Opteron introduced 64-bit extensions to the x86 instruction set, and memory attached directly to the processor. With those two key technologies, Opteron proved compelling enough to entice most of the top original equipment manufacturers (OEMs) of the day — HP, IBM, Sun, and Fujitsu — to build workstations on its platform. Only Dell passed — a choice that in retrospect proved to be the right one, as poor execution of Hammer’s successors eventually doomed Opteron’s long-term prospects in the market. By the end of 2010, AMD’s CPUs were virtually gone from the workstation market.

AMD’s up-and-down history selling CPUs for workstations. Note that they are almost absent from the market beginning in 2010. Image courtesy of Jon Peddie Research.

A return would be welcome to every stakeholder in the workstation market (save of course Intel, which today controls a very comfortable monopoly shipping virtually every workstation CPU). OEMs would love to see AMD back, ideally to provide much-needed product differentiation, or at least to apply pressure on Intel to remain as competitive as possible on both performance and price. Distributors, retailers, system integrators, and value-added resellers (VARs) would have more options to stock and/or recommend. Even rival NVIDIA might see a positive from an AMD CPU resurrection, as the prospect might decrease the unilateral power Intel wields over the workstation platform. And perhaps most of all, end users — especially the bulk of the CAD community — stand to benefit from AMD’s return, with renewed competition likely to improve the performance, capabilities, and prices of workstations … exactly as it did a decade ago.

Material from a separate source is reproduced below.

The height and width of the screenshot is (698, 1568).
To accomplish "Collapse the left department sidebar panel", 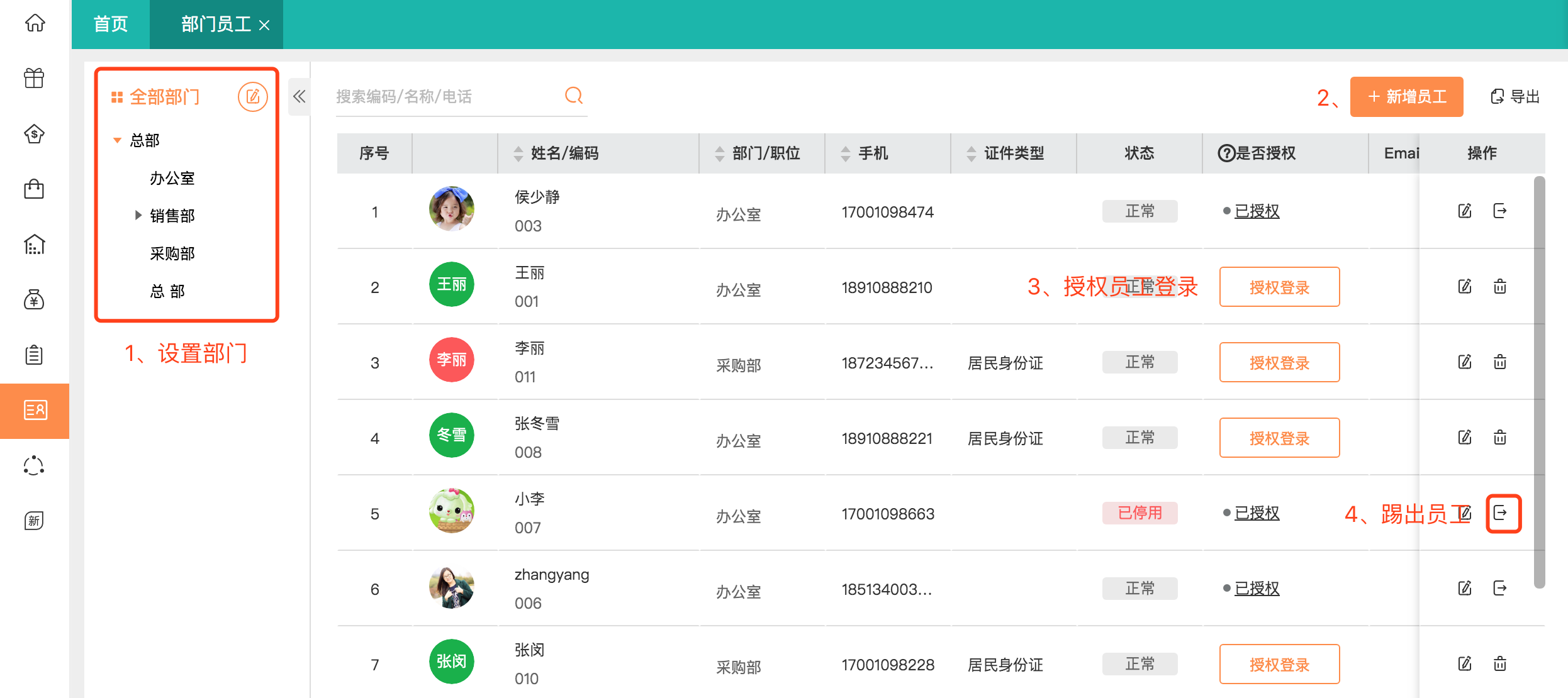I will click(300, 96).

Zen-Based CPU Products to Serve Every Workstation Segment — Theoretically

Zen finally arrived in 2017, first bearing the Ryzen brand for consumer and corporate markets and spearheaded by the flagship Ryzen 7 CPUs focusing on performance-focused desktops. In addition to Ryzen 7, which looked to take share from Intel’s Core i7, came Ryzen 5 and Ryzen 3 SKUs that naturally line up against Intel’s Core i5 and Core i3. While both vendors’ 5s and 3s may play a smaller role, the higher-performance 7s are the more natural fit for mainstream entry-class CAD workstations. Subsequently launched at the top end to make a play for premium gaming PCs and single-socket (1S) workstations is the more recent Ryzen Threadripper, featuring 16 cores to top both Ryzen 7 and the best of Intel’s Core brand SKUs. Most recently, AMD spun off yet another Zen derivative, Ryzen Pro, which is essentially Ryzen 7 shaped for commercial desktops.

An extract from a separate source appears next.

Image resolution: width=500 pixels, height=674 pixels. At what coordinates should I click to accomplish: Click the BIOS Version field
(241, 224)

Client PCs were never the only focus of Zen, and even more strategic to AMD’s long-term interests was re-establishing a competitive footing in servers. Accordingly, the company followed up Ryzen with the Epyc brand of server-oriented processors that combined multiple Ryzen chips in a multi-chip package (also how Threadripper was constructed) to hit higher levels of core count and performance. With dual-socket (2S) workstations sharing platforms with dual-socket servers, Epyc is now also a viable candidate to serve the top-end tier of 2S workstations as well.

Add up all those Zen CPU brands, and today the company has not just one, but many hopeful CPU contenders to serve the breadth of workstation applications, especially those that tend to serve CAD users and applications. Ryzen 7, Ryzen Pro (both up to eight cores), Ryzen Threadripper (16 cores), and scalable Epyc are all aggressively priced and an appropriate fit, potentially addressing all four of the established deskside workstation product tiers currently dominated by Intel: entry-class desksides, premium single-socket workstations, and the latter for dual-socket models. Entry-level 1S machine buyers that would have naturally defaulted to Core i7 will potentially consider Ryzen 7 and Pro. Premium-level 1S buyers might see Threadripper as the most appealing, and the 2S workstation buyers could find Epyc a viable alternative.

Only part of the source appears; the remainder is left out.